> [Instructions for the task] Below are lines of data; restate word for word those running from the line containing "You are a computer-use agent. Viewport: 647px" to the line containing "You are a computer-use agent. Image", inclusive, and no others.

> [Record set]
Segment Open

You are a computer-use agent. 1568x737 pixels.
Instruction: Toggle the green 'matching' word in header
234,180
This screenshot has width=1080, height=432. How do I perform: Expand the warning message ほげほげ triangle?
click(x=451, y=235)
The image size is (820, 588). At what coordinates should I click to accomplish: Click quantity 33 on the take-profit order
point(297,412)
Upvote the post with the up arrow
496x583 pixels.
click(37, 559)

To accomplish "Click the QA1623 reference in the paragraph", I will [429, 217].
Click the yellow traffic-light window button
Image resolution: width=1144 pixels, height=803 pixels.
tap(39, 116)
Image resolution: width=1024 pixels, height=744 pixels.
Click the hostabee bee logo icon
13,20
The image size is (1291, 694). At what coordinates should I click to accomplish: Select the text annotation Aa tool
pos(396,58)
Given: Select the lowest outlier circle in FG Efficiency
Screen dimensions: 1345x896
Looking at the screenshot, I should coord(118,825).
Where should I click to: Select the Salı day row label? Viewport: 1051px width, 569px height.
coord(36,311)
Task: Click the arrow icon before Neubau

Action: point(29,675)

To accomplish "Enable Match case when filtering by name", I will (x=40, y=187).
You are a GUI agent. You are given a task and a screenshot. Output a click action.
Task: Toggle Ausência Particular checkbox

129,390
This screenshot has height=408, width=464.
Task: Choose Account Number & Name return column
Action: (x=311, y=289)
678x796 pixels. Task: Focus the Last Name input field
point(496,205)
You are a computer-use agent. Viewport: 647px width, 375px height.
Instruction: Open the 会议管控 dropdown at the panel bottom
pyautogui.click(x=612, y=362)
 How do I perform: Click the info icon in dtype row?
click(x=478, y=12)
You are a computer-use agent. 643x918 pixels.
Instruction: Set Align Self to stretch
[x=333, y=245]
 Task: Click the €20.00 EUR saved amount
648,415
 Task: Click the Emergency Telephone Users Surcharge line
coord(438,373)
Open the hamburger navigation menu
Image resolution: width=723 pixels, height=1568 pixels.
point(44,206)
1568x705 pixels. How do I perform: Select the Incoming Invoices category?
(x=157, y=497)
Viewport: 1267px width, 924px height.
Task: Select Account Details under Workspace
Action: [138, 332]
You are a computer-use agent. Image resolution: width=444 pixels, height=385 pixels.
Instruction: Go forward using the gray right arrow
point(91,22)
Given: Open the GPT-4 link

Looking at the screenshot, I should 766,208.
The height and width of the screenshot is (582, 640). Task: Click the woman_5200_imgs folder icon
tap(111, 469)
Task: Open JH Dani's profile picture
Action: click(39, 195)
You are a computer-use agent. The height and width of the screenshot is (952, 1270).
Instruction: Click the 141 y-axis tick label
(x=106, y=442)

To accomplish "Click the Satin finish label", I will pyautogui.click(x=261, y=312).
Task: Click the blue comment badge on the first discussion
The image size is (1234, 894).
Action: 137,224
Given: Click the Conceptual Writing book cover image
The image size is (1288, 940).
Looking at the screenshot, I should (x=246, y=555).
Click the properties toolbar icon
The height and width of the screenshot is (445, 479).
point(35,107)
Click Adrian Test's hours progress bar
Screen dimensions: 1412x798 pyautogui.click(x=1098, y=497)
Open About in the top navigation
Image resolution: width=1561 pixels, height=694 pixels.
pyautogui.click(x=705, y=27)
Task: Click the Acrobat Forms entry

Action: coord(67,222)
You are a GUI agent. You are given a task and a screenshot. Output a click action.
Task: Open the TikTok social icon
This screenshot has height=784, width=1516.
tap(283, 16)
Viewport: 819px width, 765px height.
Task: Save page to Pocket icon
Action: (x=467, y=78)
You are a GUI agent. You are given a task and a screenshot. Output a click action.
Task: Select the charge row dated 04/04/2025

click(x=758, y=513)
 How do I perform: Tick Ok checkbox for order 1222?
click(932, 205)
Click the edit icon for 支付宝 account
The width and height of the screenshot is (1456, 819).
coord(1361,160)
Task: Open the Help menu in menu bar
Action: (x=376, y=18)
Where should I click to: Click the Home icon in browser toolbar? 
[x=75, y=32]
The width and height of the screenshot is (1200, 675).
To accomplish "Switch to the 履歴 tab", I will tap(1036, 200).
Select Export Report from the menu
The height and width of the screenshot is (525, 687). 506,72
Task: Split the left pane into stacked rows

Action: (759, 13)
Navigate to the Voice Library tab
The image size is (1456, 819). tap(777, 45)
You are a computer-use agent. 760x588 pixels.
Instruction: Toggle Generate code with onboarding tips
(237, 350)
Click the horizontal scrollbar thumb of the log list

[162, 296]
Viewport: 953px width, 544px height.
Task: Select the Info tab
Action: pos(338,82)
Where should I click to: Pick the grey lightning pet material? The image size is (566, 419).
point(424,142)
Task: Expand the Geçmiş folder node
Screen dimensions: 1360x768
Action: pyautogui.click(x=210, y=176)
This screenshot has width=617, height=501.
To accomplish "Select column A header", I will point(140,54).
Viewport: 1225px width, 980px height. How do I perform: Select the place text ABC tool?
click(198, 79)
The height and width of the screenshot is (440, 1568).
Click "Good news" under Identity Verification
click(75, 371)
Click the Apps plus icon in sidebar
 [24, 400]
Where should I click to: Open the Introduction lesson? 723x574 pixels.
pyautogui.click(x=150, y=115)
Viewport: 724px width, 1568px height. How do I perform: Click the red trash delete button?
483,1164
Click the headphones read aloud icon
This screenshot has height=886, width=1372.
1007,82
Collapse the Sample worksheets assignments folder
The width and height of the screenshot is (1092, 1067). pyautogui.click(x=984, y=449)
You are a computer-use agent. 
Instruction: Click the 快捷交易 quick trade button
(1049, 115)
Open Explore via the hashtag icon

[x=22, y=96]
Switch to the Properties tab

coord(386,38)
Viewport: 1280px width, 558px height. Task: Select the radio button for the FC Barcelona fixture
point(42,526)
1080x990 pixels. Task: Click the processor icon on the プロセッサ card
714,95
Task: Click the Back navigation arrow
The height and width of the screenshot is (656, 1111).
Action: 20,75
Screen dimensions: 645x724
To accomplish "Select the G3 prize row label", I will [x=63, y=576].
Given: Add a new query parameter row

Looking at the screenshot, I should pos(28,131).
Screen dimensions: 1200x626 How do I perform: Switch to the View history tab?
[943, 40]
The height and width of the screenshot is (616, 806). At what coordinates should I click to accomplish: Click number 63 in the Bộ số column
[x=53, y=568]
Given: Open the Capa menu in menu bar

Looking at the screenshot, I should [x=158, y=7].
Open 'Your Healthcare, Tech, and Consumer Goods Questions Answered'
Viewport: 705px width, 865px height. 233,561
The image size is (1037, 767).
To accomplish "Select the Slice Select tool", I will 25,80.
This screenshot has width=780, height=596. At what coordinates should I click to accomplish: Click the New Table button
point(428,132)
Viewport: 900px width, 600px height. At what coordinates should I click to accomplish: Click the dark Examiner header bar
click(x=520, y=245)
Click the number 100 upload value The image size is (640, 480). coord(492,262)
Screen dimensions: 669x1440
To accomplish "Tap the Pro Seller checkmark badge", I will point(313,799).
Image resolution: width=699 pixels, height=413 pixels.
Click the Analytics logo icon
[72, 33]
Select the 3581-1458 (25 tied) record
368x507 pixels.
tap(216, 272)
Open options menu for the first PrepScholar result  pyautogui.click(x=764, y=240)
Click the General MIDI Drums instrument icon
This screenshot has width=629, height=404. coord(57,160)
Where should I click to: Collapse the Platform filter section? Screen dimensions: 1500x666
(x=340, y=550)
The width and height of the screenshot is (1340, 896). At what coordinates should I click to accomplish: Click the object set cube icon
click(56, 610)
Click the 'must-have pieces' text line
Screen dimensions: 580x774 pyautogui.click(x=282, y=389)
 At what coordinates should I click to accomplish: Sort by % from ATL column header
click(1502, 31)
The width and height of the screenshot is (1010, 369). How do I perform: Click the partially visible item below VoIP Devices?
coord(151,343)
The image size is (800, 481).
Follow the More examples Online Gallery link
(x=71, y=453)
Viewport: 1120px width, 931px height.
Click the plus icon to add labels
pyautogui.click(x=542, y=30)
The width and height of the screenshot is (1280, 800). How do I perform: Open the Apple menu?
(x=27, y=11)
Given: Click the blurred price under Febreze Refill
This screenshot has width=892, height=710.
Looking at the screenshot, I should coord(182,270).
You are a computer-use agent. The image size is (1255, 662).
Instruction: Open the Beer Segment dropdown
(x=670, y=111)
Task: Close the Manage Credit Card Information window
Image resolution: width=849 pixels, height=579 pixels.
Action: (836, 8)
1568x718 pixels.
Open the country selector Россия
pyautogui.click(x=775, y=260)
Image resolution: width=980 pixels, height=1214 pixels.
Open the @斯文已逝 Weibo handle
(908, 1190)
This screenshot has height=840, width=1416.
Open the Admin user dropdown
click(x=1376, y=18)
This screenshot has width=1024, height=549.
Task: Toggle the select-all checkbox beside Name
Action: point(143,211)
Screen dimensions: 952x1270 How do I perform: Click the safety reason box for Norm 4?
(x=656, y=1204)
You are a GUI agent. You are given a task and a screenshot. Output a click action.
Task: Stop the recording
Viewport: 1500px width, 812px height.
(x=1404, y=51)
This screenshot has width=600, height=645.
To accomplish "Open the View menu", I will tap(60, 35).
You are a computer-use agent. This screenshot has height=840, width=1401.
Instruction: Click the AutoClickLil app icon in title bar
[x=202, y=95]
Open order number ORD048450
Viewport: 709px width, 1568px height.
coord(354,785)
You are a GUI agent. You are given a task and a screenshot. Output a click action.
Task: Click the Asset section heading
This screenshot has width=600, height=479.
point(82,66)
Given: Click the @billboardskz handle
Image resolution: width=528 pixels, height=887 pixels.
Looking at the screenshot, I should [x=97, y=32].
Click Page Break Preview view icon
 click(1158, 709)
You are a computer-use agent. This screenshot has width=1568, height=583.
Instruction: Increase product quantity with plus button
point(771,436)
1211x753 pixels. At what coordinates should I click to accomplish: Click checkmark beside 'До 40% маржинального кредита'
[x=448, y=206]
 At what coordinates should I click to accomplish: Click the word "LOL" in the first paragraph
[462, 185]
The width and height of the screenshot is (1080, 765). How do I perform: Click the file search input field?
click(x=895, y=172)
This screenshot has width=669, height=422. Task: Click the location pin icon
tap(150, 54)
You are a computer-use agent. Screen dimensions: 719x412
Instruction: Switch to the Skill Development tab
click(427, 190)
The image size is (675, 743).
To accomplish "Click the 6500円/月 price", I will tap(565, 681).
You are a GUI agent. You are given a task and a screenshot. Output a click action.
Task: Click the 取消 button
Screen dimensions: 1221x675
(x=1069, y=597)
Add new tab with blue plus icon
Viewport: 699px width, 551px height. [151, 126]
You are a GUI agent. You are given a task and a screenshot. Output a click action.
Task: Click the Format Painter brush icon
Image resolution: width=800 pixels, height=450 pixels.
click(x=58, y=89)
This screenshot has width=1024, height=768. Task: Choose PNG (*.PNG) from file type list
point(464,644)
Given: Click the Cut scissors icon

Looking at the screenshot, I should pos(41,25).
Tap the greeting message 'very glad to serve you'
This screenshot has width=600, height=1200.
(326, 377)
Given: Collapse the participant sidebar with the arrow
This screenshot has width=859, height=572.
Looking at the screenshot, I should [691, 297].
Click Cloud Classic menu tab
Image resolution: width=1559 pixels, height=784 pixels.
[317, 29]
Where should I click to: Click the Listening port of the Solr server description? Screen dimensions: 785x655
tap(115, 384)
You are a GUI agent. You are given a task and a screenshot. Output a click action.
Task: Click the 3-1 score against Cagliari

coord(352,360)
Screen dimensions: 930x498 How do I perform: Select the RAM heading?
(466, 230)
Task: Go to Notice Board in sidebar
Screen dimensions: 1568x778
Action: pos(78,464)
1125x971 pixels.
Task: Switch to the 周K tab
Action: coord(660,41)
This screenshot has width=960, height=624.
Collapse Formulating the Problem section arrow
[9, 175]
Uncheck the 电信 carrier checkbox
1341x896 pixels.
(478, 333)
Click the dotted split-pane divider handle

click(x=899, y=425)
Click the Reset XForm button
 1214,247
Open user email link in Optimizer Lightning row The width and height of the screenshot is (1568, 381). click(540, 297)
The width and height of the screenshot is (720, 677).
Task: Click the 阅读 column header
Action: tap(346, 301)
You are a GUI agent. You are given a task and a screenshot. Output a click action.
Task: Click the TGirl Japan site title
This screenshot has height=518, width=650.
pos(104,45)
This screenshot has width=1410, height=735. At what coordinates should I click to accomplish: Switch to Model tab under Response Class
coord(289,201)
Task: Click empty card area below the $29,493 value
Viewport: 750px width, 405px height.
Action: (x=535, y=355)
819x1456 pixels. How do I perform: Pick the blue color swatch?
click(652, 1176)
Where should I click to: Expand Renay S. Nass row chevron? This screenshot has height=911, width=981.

Segment Closed

> [Reply]
You are a computer-use agent. Viewport: 647px width, 375px height.
Instruction: Open the 会议管控 dropdown at the panel bottom
pyautogui.click(x=612, y=362)
 How do I perform: Click the info icon in dtype row?
click(x=478, y=12)
You are a computer-use agent. 643x918 pixels.
Instruction: Set Align Self to stretch
[x=333, y=245]
 Task: Click the €20.00 EUR saved amount
648,415
 Task: Click the Emergency Telephone Users Surcharge line
coord(438,373)
Open the hamburger navigation menu
Image resolution: width=723 pixels, height=1568 pixels.
point(44,206)
1568x705 pixels. How do I perform: Select the Incoming Invoices category?
(x=157, y=497)
Viewport: 1267px width, 924px height.
Task: Select Account Details under Workspace
Action: [138, 332]
You are a computer-use agent. Image resolution: width=444 pixels, height=385 pixels.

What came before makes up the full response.